1882 | Congress passes the Chinese Exclusion Act of 1882. |
1924 | Congress passes the Immigration Act of 1924, limiting the number of immigrants from southern, central, and southeastern Europe and excluding all Asian immigrants except Filipinos, who were colonial subjects. |
1952 | Congress passes the Immigration and Nationality Act (McCarran-Walter Act). |
1960 | John F. Kennedy is elected president. |
July 1963 | President John F. Kennedy addresses Congress and argues for the abolition of the national origins quota system. |
August 1963 | Martin Luther King Jr. gives his famous “I Have a Dream” speech to hundreds of thousands of civil rights supporters at the March on Washington. |
November 1963 | President Kennedy is assassinated; Lyndon B. Johnson assumes the presidency and continues to support Kennedy’s administrative proposal for immigration reform. |
1964 | Congress passes the Civil Rights Act. |
1965 | President Johnson signs the Voting Rights Act and the Immigration and Nationality Act. |
1968 | The Immigration and Nationality Act goes into effect. |
1970–1990 | Total immigration to the United States increases to 12 million (up from 5.5 million between 1950-1970). |
1973 | President Richard Nixon signs a cease-fire, ending U.S. involvement in the Vietnam War. |
1974 | President Nixon resigns in the wake of the Watergate scandal. |
1975 | South Vietnamese city of Saigon falls to the North Vietnamese; Vietnamese, Laotian, and Cambodian refugees attempt to flee their homelands on rafts and boats. |
1978 | The separate hemisphere visa ceilings are combined into one 290,000 visa limit. |
1980 | President Jimmy Carter signs the Refugee Act, which creates special provisions for refugees and reduces the visa ceiling from 290,000 to 270,000. |
The Immigration and Nationality Act of 1965 (or the Hart-Celler Act) marks a significant turning point in the history of U.S. immigration policy. After President Lyndon Johnson signed the act on October 3, 1965, nationality-based quotas were replaced with a yearly ceiling of 120,000 visas for the Western Hemisphere and 170,000 for the eastern hemisphere. In addition to the overhaul of the quota system, the 1965 act also prioritized admittance for immigrants seeking visas for family reunification and those with desired skills and professional experience.

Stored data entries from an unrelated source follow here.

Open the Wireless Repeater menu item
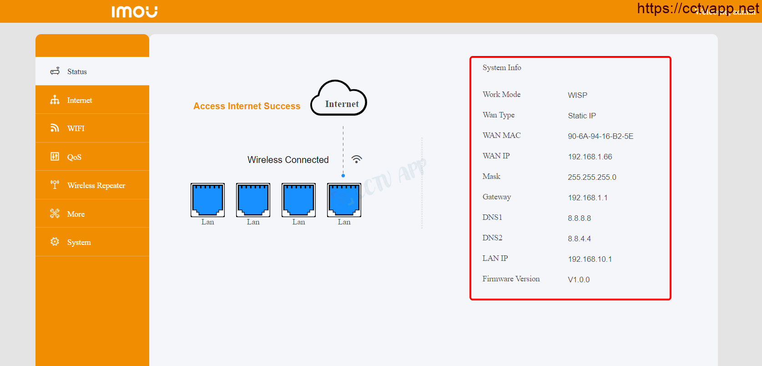Screen dimensions: 762x366 coord(96,185)
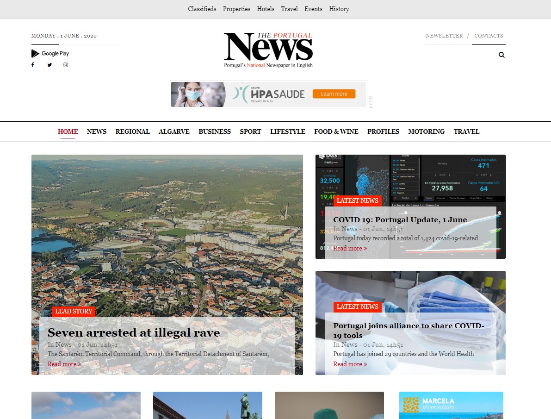
Task: Open the Contacts link
Action: pos(489,36)
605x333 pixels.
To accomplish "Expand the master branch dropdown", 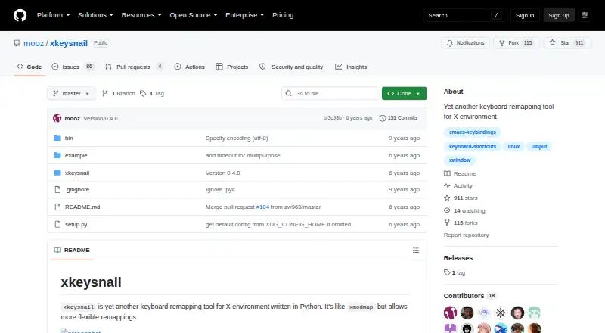I will pos(71,94).
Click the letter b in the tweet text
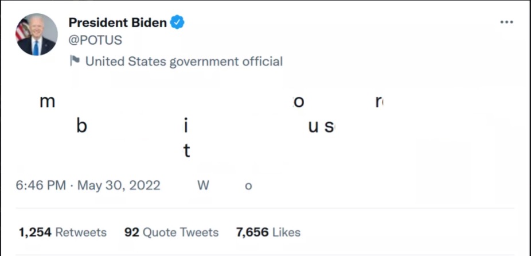531x256 pixels. tap(81, 126)
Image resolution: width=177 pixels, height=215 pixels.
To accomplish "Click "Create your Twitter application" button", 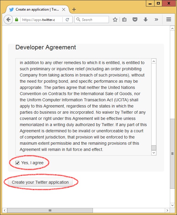I will click(40, 182).
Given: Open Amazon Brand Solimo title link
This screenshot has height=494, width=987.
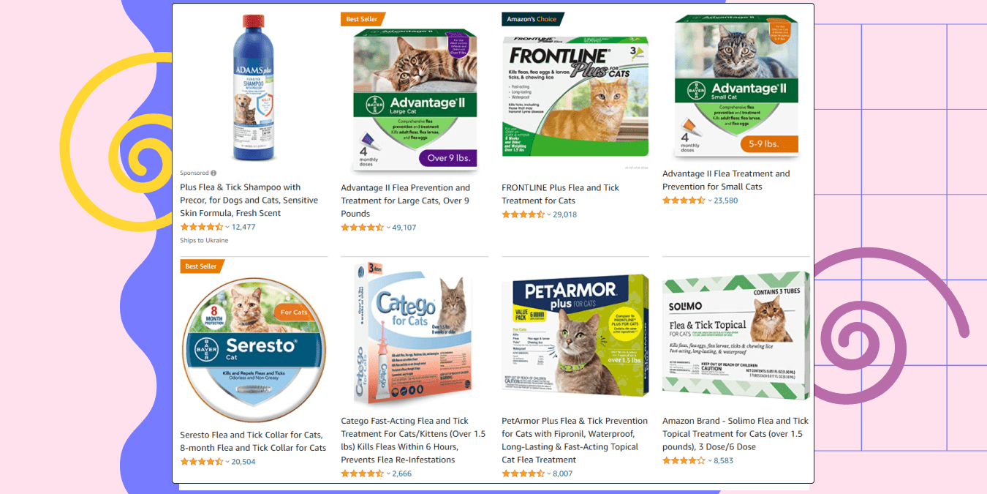Looking at the screenshot, I should [x=735, y=433].
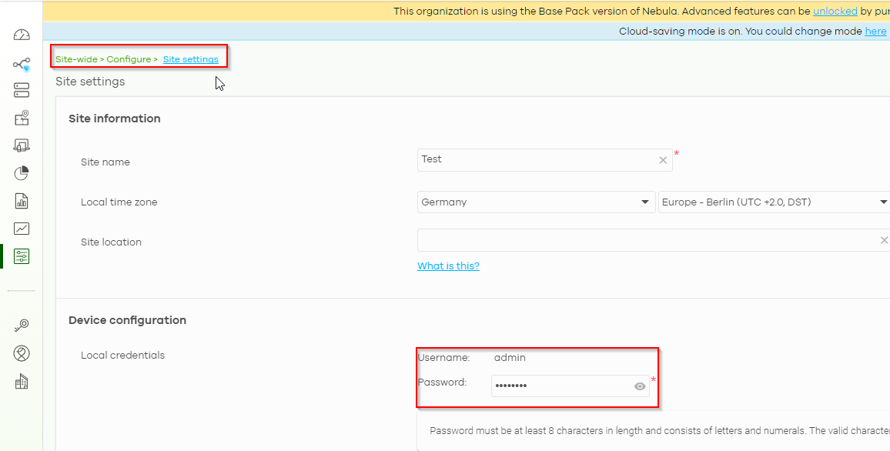
Task: Clear the Site name field with X
Action: click(x=663, y=160)
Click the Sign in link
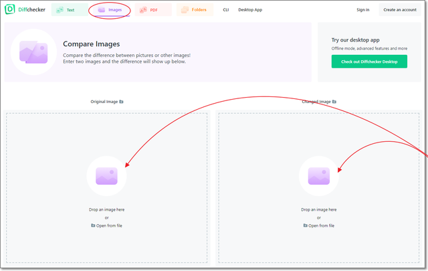 [x=362, y=10]
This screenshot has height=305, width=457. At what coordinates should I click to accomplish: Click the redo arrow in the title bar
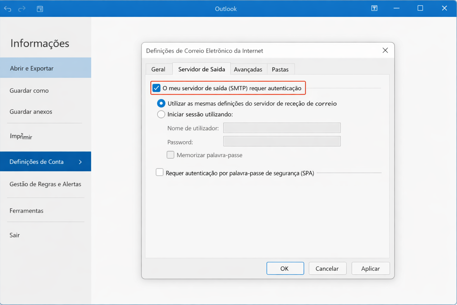tap(22, 9)
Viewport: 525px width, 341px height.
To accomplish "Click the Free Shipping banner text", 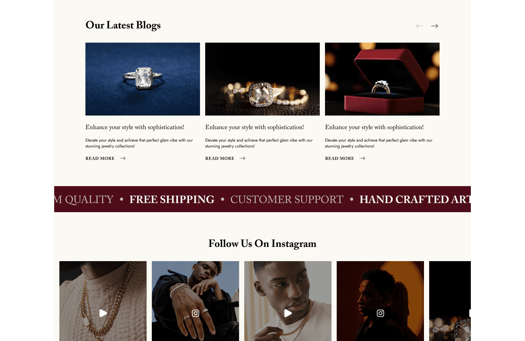I will pos(172,199).
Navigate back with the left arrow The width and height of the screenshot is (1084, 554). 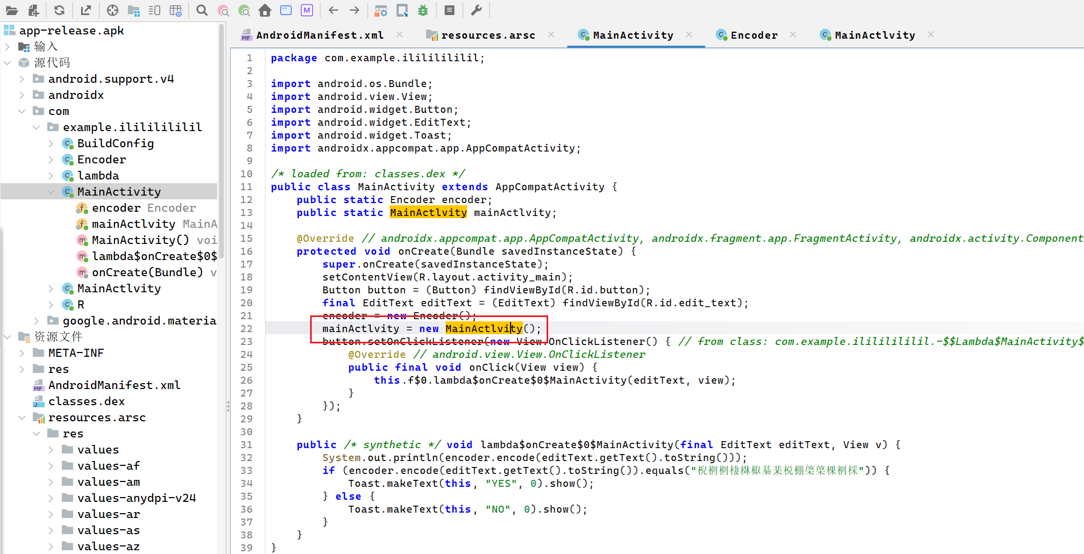tap(333, 10)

American political groups have often responded negatively to perceived threats to the economic, political, social, and cultural stability of the United States posed by new immigrants. While language barriers and labor exploitation have historically kept many immigrants in poor working and living conditions in New York and other cities, U.S. politicians and nativist organizations argued that these migrants were incapable of assimilation due to unhealthy habits, low levels of intelligence, and a proclivity for violence and crime. This was especially true, the argument went, for the large numbers of Italians, central and southeastern Jews, Poles, Greeks, and Hungarians who migrated to the United States in the late nineteenth and early twentieth centuries. As a result, a series of restrictive immigration policies defined the post–World War I years through the mid-1940s. Following the trend set by the Chinese Exclusion Act of 1882, which was renewed indefinitely in 1902, the Immigration Act of 1924 used quotas based on nationality to limit the number of “undesirable” immigrants arriving from southern, central, and southeastern Europe and excluded all Asian immigrants, apart from Filipinos who were colonial subjects of the United States. While the 1924 act defined U.S. immigration policy during the interwar years, World War II represented a shift that would create the context for the Immigration and Nationality Act of 1965. Because China was the United States’ ally during the war, Americans were embarrassed by the Chinese Exclusion Act, so politicians responded by passing the Magnuson Act of 1943, which overturned exclusion and granted naturalization rights to Chinese people already living in the United States. During the early 1950s, America’s restrictive immigration policies again became a point of humiliation when the United States was supposed to be a bastion of freedom in comparison with the Soviet Union. As part of Cold War politics, Congress therefore passed the McCarran-Walter Act of 1952, which eliminated all Asian exclusion as a way to build good relations with Asian nations. This act, however, did maintain nation-based quotas and instituted deportation provisions for Communists and other “subversive” aliens. As the Cold War raged on and a growing civil rights movement swept through the United States during the early 1960s, support for change in immigration policy influenced debates surrounding the Immigration Act of 1965.
Political officials and everyday Americans debated with one another over the Immigration Act of 1965 and predicted what changes would accompany immigration reform. Some, like President Johnson, doubted that the act would have any impact on migration patterns while others argued that by abolishing race-based quotas, “hordes” of immigrants from all corners of the world would drastically undermine the social, political, and even racial order in the United States. Immigrants who arrived in America following the act, as well as ethnic and racial minorities already settled in the United States, also expressed their views on changing immigration policy. The primary sources in this unit offer varied views from politicians, presidents, and migrants on the Immigration and Nationality Act of 1965 and reflect the policy’s connection to larger political and social trends at the time.